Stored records
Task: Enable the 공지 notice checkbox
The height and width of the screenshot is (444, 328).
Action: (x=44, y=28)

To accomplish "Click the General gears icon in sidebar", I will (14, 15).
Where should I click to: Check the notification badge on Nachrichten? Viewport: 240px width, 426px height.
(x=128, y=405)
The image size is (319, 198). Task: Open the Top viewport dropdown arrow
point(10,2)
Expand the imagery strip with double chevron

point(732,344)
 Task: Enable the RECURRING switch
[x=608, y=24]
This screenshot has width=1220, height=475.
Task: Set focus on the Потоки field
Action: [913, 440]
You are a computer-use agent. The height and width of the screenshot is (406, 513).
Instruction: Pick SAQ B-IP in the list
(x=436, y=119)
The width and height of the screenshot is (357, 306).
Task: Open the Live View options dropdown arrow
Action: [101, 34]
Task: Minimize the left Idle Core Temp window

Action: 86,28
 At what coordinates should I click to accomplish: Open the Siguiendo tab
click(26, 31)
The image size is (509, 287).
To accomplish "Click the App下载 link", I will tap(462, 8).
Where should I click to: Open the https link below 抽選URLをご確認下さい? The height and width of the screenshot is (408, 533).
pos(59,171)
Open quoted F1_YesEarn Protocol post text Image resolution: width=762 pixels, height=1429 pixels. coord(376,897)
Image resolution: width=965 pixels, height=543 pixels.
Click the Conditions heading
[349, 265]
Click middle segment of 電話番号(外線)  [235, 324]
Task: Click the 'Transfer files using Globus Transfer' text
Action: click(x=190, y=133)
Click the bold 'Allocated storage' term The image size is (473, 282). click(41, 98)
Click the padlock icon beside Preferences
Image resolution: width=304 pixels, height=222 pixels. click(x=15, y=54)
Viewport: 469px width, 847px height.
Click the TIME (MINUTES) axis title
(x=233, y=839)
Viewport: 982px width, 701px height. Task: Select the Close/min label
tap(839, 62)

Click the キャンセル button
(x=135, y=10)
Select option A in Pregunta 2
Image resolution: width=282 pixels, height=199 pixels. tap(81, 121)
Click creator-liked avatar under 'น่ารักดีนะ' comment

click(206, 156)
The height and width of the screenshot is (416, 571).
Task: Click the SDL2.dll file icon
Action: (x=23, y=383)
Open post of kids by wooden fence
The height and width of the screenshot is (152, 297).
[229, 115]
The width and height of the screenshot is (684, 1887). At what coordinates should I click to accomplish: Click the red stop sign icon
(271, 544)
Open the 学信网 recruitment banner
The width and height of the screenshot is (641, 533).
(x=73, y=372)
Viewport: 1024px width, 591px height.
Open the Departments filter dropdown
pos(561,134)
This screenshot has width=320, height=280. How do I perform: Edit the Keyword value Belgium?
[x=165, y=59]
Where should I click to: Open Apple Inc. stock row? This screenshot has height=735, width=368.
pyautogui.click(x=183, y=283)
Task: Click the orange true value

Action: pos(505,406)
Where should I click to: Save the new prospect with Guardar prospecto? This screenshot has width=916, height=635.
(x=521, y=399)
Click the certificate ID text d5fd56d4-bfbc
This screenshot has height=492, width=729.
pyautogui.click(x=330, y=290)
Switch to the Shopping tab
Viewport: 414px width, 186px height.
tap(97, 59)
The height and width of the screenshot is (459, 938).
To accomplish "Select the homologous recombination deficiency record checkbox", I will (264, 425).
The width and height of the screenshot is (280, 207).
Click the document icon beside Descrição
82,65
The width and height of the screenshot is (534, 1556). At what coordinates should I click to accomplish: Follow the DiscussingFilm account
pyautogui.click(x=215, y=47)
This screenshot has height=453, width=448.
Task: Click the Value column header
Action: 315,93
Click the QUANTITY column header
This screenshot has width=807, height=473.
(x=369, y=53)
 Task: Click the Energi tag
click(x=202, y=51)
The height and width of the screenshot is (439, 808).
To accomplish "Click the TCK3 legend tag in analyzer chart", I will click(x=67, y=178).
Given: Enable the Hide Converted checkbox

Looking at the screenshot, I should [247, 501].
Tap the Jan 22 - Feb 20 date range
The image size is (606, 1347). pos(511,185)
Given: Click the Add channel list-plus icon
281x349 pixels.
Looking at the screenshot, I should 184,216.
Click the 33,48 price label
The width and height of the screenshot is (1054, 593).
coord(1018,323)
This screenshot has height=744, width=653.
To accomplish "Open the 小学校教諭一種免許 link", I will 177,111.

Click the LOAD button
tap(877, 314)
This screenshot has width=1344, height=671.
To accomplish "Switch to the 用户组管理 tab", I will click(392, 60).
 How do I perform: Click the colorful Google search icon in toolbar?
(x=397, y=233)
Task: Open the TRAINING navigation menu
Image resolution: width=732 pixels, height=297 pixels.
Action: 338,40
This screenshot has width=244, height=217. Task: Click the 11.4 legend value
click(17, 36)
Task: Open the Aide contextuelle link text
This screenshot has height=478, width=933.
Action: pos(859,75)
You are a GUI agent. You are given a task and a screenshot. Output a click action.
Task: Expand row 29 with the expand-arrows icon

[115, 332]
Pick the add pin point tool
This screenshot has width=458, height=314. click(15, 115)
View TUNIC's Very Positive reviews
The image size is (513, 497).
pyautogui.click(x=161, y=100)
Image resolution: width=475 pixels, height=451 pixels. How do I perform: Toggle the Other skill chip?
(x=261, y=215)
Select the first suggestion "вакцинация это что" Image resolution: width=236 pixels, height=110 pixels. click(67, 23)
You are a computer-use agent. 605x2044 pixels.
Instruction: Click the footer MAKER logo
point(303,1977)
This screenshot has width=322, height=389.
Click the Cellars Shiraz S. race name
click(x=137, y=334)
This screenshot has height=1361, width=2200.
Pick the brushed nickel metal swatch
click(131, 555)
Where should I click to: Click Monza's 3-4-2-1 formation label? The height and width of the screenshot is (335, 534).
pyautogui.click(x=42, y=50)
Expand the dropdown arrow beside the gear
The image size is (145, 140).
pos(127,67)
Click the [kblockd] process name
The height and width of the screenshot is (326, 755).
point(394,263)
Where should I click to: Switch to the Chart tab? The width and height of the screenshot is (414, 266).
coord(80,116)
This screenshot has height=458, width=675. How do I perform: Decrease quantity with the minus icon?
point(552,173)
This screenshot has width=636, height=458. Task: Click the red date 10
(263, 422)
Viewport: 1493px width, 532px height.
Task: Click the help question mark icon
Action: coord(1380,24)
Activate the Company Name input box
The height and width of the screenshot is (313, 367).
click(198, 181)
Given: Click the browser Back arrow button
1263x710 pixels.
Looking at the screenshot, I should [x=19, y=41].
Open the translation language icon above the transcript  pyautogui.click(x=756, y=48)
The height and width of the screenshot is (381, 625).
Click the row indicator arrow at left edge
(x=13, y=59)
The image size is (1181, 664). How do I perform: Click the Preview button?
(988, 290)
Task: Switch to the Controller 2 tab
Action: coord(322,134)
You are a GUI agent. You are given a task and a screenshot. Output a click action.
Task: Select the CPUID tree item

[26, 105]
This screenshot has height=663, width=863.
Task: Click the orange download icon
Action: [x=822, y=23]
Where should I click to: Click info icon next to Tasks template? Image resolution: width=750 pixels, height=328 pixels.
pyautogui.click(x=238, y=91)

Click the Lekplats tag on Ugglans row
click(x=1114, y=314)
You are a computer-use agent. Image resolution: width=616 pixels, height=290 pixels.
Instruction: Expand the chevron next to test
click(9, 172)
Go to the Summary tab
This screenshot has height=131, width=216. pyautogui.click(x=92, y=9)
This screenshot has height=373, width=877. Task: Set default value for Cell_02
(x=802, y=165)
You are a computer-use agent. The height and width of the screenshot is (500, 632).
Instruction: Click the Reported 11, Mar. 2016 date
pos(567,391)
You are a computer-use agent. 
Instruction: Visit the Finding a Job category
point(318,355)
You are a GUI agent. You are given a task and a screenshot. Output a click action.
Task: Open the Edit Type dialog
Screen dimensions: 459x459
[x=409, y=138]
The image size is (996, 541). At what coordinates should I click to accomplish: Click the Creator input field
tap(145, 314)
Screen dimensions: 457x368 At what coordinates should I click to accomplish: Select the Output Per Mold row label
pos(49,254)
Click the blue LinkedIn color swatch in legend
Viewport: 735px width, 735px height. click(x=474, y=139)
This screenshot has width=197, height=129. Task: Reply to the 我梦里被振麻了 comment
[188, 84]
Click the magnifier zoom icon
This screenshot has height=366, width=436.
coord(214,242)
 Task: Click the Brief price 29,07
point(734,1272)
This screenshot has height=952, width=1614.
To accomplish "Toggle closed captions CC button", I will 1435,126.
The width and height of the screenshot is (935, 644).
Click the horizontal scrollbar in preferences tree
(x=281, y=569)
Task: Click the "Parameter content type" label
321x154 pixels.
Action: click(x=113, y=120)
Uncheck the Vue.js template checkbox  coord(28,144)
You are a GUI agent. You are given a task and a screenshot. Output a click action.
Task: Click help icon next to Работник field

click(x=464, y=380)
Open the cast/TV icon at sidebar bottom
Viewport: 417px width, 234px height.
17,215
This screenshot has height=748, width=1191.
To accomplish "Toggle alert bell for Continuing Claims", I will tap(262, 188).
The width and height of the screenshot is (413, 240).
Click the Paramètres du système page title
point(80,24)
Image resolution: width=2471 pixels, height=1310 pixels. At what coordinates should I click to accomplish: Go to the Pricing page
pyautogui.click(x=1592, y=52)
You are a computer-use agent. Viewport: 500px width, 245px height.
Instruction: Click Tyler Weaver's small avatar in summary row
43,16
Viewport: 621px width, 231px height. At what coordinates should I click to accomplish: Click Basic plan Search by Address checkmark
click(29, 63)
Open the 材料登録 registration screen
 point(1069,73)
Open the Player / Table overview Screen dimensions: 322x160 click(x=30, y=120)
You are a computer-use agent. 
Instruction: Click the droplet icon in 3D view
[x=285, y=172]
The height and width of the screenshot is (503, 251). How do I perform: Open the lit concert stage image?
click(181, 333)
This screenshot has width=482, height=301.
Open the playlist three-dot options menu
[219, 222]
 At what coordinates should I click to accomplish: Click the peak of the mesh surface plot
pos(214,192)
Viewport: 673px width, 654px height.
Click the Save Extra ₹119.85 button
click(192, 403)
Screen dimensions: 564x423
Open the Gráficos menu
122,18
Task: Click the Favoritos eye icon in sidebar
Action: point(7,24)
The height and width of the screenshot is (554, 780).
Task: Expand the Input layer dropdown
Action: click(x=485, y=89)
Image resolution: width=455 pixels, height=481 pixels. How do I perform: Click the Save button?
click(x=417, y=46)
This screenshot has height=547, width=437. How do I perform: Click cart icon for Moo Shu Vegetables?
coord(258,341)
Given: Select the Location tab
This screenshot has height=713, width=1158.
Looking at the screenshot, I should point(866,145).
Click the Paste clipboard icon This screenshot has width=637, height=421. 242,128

## What the task requires
Please output exactly the lines between the one holding "Tap the Jan 22 - Feb 20 date range" and the one holding "Given: Click the Add channel list-plus icon" in the records above, inclusive, and nothing more.

## Your solution
Tap the Jan 22 - Feb 20 date range
The image size is (606, 1347). pos(511,185)
Given: Click the Add channel list-plus icon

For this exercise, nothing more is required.